Roissy terre d'islam

Enquête | publié le : 01.01.2006 | Frédéric Rey

Dans les entreprises de la zone aéroportuaire de Roissy, les salariés musulmans se comptent en masse. Une forme de ghettoïsation de l'emploi à l'origine d'une diffusion de pratiques religieuses plus ou moins reconnue. Reportage.

Des plats halal servis au restaurant d'entreprise, des pauses aménagées pour la prière durant le ramadan… Chez FedEx, l'islam fait partie du quotidien. Au nom d'un principe de non-discrimination cher à cette société américaine, mais aussi par pragmatisme. Chez ce transporteur, où 49 nationalités sont représentées, les salariés de confession musulmane sont nombreux. Une situation banale à Roissy. Car, autour d'Aéroports de Paris, gestionnaire de la plate-forme aéroportuaire, et d'Air France, premier utilisateur des lieux, gravite une nébuleuse de 700 entreprises œuvrant dans la manutention, le nettoyage, le transport, la sécurité ou l'hôtellerie-restauration.

Propulsé au rang des principaux aéroports européens, Roissy ne cesse de générer de l'activité et de l'emploi.
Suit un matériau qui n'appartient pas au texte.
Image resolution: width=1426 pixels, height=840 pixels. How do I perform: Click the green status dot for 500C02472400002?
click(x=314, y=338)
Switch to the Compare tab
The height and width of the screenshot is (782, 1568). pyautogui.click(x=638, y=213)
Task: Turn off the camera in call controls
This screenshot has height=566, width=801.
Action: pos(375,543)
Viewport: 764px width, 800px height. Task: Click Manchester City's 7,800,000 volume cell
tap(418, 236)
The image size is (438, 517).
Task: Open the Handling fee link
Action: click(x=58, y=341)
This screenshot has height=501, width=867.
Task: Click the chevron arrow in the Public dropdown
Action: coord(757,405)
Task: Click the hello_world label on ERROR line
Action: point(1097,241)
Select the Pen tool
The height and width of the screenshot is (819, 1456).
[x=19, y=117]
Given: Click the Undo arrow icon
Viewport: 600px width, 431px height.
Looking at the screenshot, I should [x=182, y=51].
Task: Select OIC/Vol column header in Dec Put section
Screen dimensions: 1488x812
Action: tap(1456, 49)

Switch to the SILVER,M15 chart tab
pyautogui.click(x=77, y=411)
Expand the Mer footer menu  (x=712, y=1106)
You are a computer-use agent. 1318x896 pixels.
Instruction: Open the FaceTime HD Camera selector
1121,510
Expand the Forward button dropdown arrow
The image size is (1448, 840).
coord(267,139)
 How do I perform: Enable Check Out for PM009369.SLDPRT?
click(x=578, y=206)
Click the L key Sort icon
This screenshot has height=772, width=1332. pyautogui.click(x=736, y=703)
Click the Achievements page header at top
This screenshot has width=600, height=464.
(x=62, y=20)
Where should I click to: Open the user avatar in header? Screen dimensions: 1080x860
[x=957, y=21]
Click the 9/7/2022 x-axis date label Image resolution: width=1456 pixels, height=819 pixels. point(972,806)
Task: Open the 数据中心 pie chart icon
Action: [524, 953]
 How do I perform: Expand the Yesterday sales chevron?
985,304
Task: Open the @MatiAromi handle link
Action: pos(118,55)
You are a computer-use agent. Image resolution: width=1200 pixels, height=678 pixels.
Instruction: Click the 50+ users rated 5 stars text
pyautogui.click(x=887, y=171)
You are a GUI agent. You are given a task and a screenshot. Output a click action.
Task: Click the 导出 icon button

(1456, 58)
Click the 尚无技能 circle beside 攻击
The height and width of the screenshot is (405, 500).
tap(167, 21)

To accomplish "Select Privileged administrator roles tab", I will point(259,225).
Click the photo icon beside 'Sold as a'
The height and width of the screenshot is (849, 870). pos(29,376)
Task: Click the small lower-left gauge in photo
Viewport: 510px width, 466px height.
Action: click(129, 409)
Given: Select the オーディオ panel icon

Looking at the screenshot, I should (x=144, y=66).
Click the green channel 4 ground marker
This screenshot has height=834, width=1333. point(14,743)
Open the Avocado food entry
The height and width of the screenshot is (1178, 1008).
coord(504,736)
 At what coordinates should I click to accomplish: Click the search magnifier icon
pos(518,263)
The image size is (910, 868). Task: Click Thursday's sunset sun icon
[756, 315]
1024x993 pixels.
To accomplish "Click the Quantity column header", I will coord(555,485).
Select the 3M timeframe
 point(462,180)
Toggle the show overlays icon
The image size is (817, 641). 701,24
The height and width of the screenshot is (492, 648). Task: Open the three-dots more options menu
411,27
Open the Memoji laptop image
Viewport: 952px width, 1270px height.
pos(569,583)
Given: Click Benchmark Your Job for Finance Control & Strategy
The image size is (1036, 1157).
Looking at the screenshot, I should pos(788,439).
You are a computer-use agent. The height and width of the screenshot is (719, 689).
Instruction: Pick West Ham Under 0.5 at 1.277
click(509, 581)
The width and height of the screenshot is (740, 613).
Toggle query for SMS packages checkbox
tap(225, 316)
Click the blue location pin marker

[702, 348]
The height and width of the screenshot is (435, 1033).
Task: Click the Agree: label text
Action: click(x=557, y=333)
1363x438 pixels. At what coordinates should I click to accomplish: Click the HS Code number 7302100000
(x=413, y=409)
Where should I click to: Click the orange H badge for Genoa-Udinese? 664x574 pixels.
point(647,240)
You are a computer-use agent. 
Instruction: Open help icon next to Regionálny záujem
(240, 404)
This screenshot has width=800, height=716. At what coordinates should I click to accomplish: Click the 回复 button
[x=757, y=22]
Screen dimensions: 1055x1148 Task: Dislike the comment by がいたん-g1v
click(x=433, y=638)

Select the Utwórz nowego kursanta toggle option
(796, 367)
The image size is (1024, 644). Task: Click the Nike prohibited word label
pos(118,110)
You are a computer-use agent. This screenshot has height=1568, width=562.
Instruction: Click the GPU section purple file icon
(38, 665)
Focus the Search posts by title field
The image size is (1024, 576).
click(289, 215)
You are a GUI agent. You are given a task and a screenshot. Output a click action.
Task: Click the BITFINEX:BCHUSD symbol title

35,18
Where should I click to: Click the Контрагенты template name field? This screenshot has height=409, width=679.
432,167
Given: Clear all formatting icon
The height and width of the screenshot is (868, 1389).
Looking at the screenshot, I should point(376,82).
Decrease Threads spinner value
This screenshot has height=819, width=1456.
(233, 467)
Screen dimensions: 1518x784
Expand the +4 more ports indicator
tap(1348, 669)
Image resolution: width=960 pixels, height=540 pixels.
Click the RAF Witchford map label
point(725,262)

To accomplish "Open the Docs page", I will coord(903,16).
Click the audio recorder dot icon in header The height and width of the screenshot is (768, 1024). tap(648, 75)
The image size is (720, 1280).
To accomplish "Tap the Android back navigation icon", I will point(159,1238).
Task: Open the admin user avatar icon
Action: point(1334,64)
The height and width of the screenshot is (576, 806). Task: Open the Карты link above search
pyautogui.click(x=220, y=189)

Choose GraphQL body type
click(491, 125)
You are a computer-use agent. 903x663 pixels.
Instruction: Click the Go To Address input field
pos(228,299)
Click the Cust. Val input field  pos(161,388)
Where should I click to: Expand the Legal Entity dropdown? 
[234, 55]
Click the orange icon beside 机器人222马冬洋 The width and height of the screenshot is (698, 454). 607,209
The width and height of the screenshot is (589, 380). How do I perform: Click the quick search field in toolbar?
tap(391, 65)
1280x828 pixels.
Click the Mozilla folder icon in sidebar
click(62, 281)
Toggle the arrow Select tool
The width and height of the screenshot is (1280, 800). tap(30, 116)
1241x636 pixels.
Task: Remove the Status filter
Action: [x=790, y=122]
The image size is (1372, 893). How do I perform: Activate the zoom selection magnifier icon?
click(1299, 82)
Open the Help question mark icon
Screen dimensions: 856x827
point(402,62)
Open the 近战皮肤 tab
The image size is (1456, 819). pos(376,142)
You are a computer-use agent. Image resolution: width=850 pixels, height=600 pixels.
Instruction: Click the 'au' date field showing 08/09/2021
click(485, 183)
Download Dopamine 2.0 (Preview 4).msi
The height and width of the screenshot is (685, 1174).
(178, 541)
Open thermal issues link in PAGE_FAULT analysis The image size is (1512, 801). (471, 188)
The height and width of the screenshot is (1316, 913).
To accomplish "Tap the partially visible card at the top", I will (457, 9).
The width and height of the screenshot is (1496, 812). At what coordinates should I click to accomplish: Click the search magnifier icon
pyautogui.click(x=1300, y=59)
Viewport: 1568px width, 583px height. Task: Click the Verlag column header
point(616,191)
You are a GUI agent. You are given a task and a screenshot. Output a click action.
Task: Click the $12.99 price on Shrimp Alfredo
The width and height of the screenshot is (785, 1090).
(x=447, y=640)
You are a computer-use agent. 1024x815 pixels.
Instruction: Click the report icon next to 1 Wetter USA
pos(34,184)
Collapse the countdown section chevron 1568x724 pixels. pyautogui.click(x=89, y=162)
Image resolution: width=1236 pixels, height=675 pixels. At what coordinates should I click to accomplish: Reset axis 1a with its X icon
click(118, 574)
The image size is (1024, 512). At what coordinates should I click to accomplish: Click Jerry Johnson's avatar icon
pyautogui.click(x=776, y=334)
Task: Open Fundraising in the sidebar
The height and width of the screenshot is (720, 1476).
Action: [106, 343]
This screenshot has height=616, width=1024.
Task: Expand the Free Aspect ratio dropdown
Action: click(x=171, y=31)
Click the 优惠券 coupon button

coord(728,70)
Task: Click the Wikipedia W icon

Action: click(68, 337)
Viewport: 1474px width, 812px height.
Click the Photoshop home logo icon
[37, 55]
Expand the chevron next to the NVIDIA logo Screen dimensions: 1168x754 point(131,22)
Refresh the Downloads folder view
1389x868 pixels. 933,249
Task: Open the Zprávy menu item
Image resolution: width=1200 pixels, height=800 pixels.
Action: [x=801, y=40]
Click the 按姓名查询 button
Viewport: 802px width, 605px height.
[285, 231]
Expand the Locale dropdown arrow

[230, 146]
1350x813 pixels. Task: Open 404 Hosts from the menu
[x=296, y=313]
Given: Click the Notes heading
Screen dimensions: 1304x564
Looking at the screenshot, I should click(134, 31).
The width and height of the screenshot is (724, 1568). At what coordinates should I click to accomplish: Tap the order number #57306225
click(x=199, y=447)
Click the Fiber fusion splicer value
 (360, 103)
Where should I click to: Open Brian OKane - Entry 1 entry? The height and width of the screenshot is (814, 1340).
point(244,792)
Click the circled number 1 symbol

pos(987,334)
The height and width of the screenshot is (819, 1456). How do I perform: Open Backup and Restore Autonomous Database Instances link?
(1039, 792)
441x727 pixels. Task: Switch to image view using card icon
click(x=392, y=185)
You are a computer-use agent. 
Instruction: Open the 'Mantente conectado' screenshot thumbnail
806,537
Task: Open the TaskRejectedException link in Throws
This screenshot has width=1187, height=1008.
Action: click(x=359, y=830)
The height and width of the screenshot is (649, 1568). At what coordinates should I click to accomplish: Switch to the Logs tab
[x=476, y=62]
Notamment dans le domaine de l'assistance aéroportuaire. Les entreprises spécialisées ont largement recruté dans la banlieue nord, qui concentre habitat social et populations immigrées. « Sur les 75 000 salariés du site, la moitié proviennent de Seine-Saint-Denis, du Val-d'Oise et de Seine-et-Marne », rapporte Nourredine Cherradi, directeur du groupement d'intérêt public de Roissy-CDG. Et moins l'emploi est qualifié, plus cette main-d'œuvre est importante. Près de 80 % du personnel de CVS, une filiale de Vinci spécialisée dans la manutention des bagages, est originaire du Maghreb. « Il y a sept ou huit ans, la direction a découvert qu'un vestiaire inutilisé avait été transformé en lieu de prière, confie un cadre. L'entreprise s'est trouvée devant un fait accompli et n'a pas pu reculer. » Dans les sous-sols de Servair, qui assure la restauration à bord des avions, c'est une pièce attribuée au CE qui a été détournée. « Il n'est pas rare de voir, dans d'autres entreprises de Roissy, un tapis de prière installé dans un coin de vestiaire, explique un familier de l'aéroport. Cette demande de conciliation de la vie professionnelle et des pratiques religieuses n'est pas nouvelle, mais, depuis quelques années, elle s'est structurée. »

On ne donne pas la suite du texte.